Some persons would think that looking back to your childhood for guidance is a delusional attempt at escaping from confronting the challenges of today. Realism seems to suggest that we do a critical analysis of the present and hone our skills to meet the demands, thereby rightly fitting into the flow of things and a making a profit thereof. I had many friends in high school, having witnessed the era of the Pax-Computera, began chasing a dream of becoming computer gurus and migrating to locations where the sector was intense. Some made it and are enjoying the pleasures that come with runaway successes of the computer age, but many others remained totally frustrated at locations where the grind was slower. With the burst of the dot-com bubble came also the burst of many dreams stimulated by glossy success stories.

Years later, I was to witness how several friends, who landed the shores of the United States with a degree and sometimes a post-graduate qualification, would scramble to start a new profession in the medical field such as Nursing as well as in Accounting. Nurses and Accountants were the in-thing-professions and if you wanted to have security in life’s market, ‘prevailing wisdom’ spoke to a high consideration in this regard. The result is that society is replete with examples of the walking dead, alive to nothing but a sense of survival and a total coldness to the inner promptings and cries of a stifled childhood.
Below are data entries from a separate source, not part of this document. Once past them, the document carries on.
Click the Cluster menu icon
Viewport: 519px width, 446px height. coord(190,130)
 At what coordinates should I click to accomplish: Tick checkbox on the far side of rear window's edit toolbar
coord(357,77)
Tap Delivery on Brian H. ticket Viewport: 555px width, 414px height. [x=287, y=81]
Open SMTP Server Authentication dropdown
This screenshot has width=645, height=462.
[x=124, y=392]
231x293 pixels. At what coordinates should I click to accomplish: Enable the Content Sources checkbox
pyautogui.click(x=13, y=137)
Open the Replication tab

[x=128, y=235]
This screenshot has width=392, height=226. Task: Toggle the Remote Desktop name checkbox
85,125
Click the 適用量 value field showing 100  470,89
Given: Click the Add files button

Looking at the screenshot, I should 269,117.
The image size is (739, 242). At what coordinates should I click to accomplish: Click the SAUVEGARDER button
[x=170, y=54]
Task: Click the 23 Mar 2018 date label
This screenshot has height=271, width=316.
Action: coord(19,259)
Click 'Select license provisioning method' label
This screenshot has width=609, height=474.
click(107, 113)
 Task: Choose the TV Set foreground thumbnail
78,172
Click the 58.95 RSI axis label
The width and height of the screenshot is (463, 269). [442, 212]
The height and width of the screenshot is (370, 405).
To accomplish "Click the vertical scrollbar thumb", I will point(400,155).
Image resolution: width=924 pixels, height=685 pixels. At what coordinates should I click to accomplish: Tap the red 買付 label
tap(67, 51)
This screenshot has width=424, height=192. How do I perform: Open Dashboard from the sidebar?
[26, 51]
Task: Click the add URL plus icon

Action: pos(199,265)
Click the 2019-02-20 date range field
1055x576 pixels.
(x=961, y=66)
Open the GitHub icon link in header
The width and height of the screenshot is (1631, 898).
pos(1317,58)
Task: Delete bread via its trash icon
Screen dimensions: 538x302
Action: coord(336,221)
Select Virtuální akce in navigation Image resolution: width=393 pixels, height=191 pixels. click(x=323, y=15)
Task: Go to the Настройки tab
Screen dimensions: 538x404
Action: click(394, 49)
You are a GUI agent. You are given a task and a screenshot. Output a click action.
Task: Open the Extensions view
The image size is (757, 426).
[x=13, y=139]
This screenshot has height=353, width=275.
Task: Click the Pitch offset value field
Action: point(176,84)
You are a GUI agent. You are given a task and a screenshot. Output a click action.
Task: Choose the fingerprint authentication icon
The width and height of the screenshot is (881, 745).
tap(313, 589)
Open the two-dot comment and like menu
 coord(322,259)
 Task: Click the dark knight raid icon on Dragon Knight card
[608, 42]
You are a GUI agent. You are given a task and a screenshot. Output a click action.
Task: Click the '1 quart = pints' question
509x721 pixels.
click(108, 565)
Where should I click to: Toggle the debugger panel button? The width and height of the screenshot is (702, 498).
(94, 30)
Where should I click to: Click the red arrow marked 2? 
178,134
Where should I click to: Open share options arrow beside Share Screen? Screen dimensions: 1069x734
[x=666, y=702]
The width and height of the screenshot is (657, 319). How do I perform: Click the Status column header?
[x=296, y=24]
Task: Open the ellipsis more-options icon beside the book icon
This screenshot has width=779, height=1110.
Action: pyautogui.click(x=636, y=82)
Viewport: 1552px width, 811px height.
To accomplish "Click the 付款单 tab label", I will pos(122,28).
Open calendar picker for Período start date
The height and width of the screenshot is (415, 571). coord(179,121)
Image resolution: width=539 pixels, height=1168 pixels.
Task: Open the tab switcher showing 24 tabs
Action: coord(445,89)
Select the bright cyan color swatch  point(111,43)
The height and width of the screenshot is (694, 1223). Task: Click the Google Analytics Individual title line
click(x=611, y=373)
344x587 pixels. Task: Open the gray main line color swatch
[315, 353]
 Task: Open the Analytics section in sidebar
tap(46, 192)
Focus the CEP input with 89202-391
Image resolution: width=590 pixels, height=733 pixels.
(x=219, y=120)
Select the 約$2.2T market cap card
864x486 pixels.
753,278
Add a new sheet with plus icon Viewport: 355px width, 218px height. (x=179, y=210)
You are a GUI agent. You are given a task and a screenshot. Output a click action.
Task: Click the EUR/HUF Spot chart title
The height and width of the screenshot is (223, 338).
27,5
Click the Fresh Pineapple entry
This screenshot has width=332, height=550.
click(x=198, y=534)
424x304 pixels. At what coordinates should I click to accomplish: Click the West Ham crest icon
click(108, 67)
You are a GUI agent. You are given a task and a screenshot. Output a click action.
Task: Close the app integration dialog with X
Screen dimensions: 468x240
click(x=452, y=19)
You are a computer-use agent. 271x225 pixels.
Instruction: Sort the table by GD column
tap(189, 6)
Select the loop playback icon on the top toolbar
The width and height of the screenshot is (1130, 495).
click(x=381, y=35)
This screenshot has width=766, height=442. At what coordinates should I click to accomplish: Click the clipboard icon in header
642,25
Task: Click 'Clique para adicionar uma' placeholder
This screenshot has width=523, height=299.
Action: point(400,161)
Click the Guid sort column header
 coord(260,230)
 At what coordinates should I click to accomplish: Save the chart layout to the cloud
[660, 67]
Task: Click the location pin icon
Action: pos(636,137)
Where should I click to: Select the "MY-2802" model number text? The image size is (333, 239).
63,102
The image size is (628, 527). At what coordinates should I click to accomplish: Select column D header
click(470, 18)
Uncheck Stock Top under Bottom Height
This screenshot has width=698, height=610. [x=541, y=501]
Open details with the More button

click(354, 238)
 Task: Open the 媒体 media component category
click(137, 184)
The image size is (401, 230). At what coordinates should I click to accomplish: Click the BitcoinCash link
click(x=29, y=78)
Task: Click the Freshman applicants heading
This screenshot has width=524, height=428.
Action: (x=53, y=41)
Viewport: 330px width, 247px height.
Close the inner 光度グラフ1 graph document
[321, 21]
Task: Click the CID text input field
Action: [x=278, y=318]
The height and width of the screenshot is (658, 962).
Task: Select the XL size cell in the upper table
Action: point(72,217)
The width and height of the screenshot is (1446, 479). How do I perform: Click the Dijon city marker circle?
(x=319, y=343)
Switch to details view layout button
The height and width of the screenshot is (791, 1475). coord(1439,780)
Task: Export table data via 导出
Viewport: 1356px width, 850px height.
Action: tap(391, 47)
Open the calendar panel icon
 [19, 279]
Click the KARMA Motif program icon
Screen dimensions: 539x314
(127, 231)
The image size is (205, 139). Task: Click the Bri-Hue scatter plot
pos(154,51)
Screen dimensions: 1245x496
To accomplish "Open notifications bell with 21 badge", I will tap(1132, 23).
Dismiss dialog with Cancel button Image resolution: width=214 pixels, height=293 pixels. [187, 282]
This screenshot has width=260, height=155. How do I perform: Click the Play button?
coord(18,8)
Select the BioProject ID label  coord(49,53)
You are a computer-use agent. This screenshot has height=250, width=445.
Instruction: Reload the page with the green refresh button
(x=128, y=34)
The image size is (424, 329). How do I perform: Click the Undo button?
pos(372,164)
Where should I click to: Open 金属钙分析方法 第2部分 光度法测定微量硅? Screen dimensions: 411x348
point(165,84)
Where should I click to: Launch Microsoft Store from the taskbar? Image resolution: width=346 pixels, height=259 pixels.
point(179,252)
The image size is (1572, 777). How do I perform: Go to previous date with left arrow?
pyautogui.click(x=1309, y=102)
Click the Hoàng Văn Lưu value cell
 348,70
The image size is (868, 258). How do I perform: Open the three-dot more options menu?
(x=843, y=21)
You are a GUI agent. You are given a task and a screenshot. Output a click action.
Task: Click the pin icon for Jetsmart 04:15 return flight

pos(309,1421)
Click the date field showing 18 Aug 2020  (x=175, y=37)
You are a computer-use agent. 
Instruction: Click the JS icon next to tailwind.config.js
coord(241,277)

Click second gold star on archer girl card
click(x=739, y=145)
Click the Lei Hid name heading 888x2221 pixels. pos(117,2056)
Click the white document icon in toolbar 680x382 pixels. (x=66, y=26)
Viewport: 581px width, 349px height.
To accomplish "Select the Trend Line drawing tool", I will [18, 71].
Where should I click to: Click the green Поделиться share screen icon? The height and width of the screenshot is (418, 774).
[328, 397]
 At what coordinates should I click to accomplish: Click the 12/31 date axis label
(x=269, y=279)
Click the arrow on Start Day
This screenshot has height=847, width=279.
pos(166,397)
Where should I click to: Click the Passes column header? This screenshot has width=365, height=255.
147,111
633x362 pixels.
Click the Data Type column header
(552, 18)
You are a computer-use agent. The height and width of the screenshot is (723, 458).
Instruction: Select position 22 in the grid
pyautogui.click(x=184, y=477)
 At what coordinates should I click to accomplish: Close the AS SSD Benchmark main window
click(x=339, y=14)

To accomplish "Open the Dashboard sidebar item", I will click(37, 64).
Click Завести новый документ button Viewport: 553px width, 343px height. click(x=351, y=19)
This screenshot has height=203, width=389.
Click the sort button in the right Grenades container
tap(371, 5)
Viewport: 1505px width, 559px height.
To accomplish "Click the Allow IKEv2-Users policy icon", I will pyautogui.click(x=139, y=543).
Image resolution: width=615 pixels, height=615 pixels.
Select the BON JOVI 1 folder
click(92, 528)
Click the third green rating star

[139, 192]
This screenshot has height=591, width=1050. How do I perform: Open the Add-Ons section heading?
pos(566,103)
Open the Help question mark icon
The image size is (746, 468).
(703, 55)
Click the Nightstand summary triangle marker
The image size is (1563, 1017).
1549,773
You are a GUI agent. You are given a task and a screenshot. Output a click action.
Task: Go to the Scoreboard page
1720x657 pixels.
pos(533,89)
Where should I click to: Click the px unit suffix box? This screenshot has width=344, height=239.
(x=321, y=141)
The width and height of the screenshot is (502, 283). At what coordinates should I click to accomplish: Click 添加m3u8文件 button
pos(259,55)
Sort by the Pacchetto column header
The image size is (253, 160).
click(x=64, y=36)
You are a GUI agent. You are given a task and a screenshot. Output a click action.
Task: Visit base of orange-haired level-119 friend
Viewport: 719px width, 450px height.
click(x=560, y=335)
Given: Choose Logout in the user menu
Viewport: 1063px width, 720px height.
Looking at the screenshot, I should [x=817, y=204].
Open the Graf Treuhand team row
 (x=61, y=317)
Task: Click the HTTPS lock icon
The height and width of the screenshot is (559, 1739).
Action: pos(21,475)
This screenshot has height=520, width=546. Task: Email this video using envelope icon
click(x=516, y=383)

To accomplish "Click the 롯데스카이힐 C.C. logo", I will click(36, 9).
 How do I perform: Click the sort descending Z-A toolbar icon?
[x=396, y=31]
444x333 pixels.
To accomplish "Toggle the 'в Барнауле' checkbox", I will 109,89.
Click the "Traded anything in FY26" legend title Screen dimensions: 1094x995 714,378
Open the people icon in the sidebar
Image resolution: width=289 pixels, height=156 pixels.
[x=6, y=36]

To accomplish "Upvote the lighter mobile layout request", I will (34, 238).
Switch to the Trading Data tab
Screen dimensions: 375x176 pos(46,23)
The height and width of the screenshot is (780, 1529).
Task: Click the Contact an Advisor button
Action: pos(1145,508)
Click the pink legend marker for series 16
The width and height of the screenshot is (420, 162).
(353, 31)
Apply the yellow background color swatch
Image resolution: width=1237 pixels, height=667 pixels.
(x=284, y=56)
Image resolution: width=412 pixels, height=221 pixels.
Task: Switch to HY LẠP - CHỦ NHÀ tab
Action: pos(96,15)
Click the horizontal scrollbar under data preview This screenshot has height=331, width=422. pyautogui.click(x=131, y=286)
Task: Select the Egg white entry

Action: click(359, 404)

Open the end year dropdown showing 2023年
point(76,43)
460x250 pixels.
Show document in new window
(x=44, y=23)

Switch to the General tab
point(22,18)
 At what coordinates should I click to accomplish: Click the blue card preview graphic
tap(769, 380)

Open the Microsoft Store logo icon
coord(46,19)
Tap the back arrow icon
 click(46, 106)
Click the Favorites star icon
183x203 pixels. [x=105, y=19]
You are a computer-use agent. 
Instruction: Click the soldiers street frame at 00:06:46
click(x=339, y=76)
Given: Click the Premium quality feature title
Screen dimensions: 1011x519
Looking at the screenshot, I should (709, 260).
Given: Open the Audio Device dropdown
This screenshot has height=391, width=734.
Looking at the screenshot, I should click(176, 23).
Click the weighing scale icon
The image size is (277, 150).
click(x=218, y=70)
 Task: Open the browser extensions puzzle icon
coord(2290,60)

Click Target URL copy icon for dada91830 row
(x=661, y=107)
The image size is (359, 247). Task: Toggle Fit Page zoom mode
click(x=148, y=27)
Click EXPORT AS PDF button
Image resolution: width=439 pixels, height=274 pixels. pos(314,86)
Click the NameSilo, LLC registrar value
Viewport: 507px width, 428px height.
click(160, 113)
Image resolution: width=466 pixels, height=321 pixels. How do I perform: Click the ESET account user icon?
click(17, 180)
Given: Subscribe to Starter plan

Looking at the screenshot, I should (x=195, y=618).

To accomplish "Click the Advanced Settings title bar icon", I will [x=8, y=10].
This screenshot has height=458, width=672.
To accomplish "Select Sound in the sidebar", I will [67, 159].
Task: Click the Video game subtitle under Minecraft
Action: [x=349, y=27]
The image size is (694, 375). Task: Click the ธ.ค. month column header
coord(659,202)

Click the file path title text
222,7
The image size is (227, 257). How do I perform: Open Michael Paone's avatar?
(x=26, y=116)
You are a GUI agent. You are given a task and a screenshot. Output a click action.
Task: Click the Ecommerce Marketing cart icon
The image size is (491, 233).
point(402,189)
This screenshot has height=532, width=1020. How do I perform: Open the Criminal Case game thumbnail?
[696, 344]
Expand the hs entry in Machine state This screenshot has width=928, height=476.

All around me are those living within the socially carved cocoon of convenience, while living without the essence of a true call. And what is worse is that the more complicated the world becomes due to advancement in knowledge and the apparatus to explore such, the more it becomes very difficult to wade through the demands of life. We are born into a season when it is the times that dictate what men must do and not men dictating what time must afford. So many of us are simply living for the moment because it feels like the seconds are whizzing past without our capacity to interject it. So we engage society on its own terms and not ours.